塩麹:米麹と塩、水がじっくり溶け合って生まれる、旨味のかたまり。

米味噌:地域ごとに風味が変わる、まさに土地の味そのもの。
    一杯のお味噌汁には、子供時代からの温かい記憶ごと入っています。

どれも、自然の恵みと、作り手さんの志ある手仕事が重なってできあがるもの。
それは決して派手ではないけれど、日々の食事に寄り添い、忙しい日々にそっと深呼吸を思い出させてくれる存在です。

今、その「当たり前」が・・・

けれど今、その「当たり前」が少しずつ崩れ始めています。。
日本の米農家は年々減り、私たちが手に取る米の多くが外国産に置き換えられようとしています。
価格だけを見れば、それは仕方のない選択かもしれません。

でも本当に、それでいいのでしょうか?

神棚にお供えする「米・酒・塩・水」は、ずっと昔から神聖なものとされてきました。
ただの食材じゃないんです。
そこには、日本の暮らしや祈りが息づき、日本人が日本人らしくあるための大切な何かが宿っているように思います。

だからこそ、これからは「安いから」ではなく、「大切にしたいから」選ぶ時代へ。
日本の米、美しい水、そして丁寧に作られる麹と発酵の文化。
そのひとつひとつの食材に、自然に、作り手さん方に感謝の気持ちをもって、その価値を選択することが大事だと思うのです。

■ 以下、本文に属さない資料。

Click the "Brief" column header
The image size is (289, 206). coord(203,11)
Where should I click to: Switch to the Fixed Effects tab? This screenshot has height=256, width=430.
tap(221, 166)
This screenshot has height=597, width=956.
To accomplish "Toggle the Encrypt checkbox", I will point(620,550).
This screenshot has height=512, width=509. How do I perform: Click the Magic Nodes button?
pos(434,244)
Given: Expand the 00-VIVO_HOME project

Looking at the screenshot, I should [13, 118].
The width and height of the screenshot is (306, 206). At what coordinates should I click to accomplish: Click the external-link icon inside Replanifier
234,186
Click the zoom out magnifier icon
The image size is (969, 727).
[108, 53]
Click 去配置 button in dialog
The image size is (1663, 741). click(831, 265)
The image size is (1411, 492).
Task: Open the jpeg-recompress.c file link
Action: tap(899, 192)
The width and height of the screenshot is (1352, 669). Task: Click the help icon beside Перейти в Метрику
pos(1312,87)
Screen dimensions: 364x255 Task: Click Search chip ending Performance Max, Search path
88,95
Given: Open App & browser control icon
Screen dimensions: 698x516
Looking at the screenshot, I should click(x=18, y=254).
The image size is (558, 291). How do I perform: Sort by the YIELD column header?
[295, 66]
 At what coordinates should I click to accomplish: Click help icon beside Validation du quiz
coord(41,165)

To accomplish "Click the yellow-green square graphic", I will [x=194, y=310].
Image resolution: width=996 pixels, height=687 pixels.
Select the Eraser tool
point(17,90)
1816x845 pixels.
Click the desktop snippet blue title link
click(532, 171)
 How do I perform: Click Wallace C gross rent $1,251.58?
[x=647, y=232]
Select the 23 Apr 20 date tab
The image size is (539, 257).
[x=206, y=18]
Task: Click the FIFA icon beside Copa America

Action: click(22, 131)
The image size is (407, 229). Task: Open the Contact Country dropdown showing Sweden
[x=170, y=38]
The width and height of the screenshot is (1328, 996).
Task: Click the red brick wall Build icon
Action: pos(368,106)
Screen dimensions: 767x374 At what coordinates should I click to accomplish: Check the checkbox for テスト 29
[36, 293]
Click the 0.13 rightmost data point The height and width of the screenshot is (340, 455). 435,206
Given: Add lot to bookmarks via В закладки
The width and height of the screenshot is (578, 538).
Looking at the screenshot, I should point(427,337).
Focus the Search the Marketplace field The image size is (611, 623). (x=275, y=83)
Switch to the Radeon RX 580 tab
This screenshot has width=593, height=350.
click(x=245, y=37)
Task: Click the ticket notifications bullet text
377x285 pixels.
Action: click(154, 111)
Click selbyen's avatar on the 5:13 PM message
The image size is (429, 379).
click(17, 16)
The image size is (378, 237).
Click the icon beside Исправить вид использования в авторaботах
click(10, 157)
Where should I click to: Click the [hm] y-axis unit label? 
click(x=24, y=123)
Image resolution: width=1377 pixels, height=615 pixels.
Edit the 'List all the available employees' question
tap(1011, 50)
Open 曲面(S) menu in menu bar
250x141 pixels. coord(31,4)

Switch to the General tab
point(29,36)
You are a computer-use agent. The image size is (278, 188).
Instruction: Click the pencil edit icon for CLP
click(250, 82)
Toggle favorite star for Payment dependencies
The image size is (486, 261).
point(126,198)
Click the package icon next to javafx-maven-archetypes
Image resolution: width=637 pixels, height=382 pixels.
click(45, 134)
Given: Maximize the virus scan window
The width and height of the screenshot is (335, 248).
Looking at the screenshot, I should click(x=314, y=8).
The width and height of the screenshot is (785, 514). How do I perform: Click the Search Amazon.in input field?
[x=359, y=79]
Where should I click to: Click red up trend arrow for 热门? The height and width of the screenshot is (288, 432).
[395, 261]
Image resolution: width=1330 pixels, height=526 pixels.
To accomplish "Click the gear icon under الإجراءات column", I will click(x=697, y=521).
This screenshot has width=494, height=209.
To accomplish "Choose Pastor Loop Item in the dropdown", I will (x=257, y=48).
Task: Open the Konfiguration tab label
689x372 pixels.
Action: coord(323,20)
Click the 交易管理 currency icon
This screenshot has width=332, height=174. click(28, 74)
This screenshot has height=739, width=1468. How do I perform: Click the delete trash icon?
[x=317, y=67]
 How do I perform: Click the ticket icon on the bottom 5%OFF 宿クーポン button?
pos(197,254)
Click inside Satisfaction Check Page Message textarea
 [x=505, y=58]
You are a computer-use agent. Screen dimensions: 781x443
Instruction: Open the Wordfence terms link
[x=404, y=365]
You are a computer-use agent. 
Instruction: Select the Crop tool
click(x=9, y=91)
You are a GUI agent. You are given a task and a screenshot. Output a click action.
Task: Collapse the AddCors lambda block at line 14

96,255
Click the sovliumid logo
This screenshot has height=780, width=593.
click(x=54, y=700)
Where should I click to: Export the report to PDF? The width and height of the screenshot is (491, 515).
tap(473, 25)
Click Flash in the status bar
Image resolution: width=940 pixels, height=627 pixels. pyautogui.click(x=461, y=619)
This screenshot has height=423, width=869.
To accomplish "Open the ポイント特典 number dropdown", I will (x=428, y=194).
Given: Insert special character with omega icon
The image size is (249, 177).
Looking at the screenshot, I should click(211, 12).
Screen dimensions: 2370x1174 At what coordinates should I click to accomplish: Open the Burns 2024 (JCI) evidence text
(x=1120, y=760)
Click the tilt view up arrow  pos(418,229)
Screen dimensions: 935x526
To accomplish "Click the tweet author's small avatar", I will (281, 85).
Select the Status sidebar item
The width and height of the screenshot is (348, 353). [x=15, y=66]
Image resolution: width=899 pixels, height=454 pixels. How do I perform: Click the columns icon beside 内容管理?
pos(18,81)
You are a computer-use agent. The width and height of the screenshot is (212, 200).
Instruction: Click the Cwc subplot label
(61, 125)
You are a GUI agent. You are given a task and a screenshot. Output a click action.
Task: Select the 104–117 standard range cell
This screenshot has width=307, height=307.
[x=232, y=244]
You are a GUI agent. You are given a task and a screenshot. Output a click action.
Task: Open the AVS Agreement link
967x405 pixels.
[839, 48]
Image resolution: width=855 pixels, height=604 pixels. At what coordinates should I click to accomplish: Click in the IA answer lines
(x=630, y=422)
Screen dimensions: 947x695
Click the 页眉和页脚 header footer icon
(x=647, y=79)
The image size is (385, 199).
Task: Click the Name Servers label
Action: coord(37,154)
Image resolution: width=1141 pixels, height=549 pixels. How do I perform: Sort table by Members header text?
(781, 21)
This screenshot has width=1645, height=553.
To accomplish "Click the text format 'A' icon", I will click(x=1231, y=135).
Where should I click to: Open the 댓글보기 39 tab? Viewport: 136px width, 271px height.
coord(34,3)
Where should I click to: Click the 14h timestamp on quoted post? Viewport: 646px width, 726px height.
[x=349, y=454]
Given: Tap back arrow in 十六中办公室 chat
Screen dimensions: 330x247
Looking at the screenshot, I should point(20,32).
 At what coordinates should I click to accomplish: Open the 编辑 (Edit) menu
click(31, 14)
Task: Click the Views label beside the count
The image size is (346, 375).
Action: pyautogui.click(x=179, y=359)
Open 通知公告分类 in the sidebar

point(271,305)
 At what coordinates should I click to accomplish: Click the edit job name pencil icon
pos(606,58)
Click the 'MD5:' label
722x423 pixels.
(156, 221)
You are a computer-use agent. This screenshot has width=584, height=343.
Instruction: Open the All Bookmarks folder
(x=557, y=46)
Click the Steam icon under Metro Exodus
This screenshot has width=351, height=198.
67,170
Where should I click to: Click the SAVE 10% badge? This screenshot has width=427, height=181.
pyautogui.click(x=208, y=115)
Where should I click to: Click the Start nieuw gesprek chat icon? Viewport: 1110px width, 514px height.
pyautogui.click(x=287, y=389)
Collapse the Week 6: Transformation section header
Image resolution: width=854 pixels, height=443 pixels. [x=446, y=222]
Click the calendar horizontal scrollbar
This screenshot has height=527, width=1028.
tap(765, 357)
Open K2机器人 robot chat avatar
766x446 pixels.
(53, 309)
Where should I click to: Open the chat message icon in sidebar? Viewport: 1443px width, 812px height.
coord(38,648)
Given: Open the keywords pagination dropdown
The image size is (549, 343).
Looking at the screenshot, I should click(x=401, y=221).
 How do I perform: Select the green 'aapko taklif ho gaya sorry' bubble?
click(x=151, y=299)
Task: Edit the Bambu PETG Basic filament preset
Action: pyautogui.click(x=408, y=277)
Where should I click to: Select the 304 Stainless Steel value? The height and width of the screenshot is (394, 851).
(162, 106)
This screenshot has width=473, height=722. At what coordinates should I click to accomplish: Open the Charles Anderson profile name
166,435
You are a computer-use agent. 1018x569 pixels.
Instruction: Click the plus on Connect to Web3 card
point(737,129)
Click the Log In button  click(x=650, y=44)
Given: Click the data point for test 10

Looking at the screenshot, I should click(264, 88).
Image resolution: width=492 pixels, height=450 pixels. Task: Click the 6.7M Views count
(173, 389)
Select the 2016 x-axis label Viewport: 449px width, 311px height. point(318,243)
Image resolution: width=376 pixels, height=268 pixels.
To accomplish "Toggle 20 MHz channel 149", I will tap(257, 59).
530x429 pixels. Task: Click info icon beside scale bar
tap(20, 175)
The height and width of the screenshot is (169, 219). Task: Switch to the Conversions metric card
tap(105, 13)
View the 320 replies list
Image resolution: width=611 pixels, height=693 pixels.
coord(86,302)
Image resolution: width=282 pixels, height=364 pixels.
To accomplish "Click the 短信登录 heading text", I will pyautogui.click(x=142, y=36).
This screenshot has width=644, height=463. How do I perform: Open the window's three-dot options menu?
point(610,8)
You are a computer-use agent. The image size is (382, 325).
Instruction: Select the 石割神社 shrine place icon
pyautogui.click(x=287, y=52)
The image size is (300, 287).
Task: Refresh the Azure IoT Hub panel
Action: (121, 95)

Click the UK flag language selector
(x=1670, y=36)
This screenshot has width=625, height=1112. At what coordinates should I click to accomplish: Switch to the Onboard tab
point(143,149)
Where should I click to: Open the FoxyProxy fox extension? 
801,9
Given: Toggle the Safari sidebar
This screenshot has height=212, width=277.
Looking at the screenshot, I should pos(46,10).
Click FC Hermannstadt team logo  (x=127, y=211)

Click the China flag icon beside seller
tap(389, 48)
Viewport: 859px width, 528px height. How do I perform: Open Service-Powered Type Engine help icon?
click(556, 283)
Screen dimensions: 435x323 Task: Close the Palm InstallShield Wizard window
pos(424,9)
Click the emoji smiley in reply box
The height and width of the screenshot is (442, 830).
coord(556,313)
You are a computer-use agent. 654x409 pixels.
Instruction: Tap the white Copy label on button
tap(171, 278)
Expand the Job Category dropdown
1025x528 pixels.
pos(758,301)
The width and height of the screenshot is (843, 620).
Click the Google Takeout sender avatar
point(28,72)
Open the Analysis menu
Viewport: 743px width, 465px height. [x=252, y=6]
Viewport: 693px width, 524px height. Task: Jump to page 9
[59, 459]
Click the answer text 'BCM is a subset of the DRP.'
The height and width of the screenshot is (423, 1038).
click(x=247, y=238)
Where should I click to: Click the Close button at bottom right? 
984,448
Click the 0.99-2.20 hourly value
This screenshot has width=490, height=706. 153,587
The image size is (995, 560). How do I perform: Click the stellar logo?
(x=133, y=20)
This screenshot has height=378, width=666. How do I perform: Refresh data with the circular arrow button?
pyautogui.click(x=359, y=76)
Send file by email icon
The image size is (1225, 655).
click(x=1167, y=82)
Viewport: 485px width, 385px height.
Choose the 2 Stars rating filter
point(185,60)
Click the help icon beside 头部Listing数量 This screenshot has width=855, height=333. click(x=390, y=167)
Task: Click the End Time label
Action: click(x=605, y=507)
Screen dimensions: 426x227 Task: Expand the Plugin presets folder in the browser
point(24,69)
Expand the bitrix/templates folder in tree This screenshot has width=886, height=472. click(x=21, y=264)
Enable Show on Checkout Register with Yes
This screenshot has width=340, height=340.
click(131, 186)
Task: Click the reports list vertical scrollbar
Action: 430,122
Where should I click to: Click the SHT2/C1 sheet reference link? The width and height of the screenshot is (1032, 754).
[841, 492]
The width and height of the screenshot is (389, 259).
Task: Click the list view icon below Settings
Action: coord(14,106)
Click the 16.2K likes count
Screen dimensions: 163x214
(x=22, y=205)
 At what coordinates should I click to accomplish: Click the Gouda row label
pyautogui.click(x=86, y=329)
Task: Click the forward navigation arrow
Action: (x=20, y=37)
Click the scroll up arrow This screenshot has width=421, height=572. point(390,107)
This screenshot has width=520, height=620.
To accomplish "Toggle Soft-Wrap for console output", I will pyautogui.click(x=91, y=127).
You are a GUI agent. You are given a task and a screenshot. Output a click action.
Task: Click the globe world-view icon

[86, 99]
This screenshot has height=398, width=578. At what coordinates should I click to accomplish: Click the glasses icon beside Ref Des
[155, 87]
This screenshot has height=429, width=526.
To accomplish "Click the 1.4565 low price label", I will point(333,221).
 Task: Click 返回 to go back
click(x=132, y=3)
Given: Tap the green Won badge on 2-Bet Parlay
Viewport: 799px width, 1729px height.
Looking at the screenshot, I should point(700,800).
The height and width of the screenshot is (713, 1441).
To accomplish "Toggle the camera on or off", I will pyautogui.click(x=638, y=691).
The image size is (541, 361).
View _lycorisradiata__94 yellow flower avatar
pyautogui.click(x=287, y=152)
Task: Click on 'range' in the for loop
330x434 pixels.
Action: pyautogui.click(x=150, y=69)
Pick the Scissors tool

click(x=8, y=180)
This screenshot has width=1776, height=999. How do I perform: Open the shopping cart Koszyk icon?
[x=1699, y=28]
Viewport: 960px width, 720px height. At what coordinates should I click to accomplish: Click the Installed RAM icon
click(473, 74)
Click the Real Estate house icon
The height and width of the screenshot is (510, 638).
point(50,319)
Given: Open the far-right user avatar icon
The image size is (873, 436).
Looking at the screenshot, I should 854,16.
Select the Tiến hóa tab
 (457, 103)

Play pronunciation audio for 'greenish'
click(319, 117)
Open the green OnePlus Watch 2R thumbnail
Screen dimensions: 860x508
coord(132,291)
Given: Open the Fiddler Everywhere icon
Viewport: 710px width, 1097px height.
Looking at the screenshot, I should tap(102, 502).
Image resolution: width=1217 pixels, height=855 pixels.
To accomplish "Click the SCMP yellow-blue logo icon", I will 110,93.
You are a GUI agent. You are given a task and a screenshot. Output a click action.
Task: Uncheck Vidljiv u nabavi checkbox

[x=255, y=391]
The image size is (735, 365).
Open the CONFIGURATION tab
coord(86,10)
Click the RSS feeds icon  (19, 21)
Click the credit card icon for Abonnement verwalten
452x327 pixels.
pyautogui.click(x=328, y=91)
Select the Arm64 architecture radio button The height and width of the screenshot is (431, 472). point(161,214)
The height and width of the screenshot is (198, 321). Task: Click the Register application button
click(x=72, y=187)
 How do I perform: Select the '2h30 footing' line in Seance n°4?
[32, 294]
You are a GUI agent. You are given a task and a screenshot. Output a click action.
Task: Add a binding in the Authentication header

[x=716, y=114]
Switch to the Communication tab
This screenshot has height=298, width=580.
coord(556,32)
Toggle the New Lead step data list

これは日本の話ではありますが、世界中のどの国にも守っていきたいその土地が育んできた味と文化がありますよね。長い時間をかけて作られてきた伝統を残していきたいですね。
そして、国ごとの違いを愛で合えたら素敵だなって思うのです。

そんな想いを抱いて、このブログを書き始めました。
伝統を静かに守り続けてくれている、すべての作り手さんへ。
心からのありがとうを込めて。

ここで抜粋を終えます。